First, we compute the derivative of $$f(h)$$ with respect to $$h$$:
$$ f'(h) = \frac{d}{dh} \left( \frac{1}{A} (k - \alpha a \sqrt{2 g h}) \right) $$
Since $$k$$, $$\alpha$$, $$a$$, $$g$$, and $$A$$ are constants, and knowing that $$\sqrt{h} = h^{1/2}$$, we apply the power rule for differentiation:
$$ f'(h) = \frac{1}{A} \left( \frac{d}{dh}(k) - \frac{d}{dh}(\alpha a \sqrt{2 g} h^{1/2}) \right) $$
$$ f'(h) = \frac{1}{A} \left( 0 - \alpha a \sqrt{2 g} \cdot \frac{1}{2} h^{(1/2 - 1)} \right) $$
$$ f'(h) = \frac{1}{A} \left( - \frac{\alpha a \sqrt{2 g}}{2} h^{-1/2} \right) $$
$$ f'(h) = - \frac{\alpha a \sqrt{2 g}}{2 A \sqrt{h}} $$
Now, we evaluate $$f'(h)$$ at the equilibrium depth $$h_e = \frac{k^2}{2 g (\alpha a)^2}$$:
$$ f'(h_e) = - \frac{\alpha a \sqrt{2 g}}{2 A \sqrt{\frac{k^2}{2 g (\alpha a)^2}}} $$
To simplify the square root in the denominator:
$$ \sqrt{\frac{k^2}{2 g (\alpha a)^2}} = \frac{\sqrt{k^2}}{\sqrt{2 g (\alpha a)^2}} = \frac{k}{\sqrt{2 g} \alpha a} $$
Substitute this back into the expression for $$f'(h_e)$$:
$$ f'(h_e) = - \frac{\alpha a \sqrt{2 g}}{2 A \left( \frac{k}{\alpha a \sqrt{2 g}} \right)} $$
To simplify further, we multiply the numerator and the denominator by $$(\alpha a \sqrt{2 g})$$:
$$ f'(h_e) = - \frac{(\alpha a \sqrt{2 g}) \times (\alpha a \sqrt{2 g})}{2 A k} $$
$$ f'(h_e) = - \frac{(\alpha a)^2 (2 g)}{2 A k} $$
$$ f'(h_e) = - \frac{g (\alpha a)^2}{A k} $$
For asymptotic stability, $$f'(h_e)$$ must be negative.

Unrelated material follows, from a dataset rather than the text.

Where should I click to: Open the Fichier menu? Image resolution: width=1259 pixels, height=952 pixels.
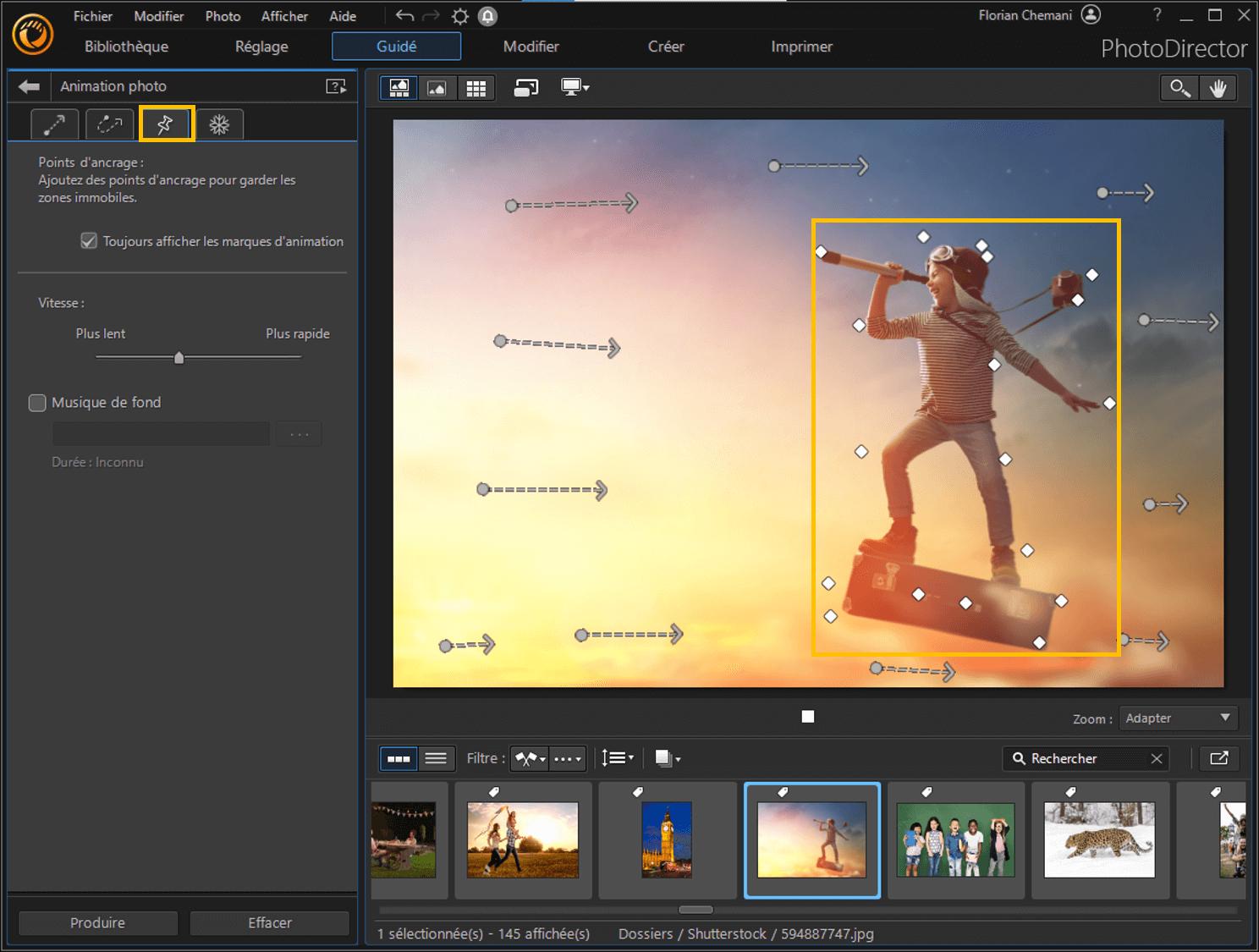[x=92, y=15]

Given that $$g$$ (acceleration due to gravity), $$A$$ (cross-sectional area), $$k$$ (inflow rate), $$\alpha$$ (contraction coefficient), and $$a$$ (hole area) are all positive physical quantities, the term $$\frac{g (\alpha a)^2}{A k}$$ is always positive. Therefore, $$f'(h_e)$$ is indeed negative ($$- \text{(positive value)} < 0$$).
Since $$f'(h_e) < 0$$, the equilibrium depth $$h_e$$ is asymptotically stable. This means that any small disturbance from this equilibrium depth will cause the water level to return to $$h_e$$ over time.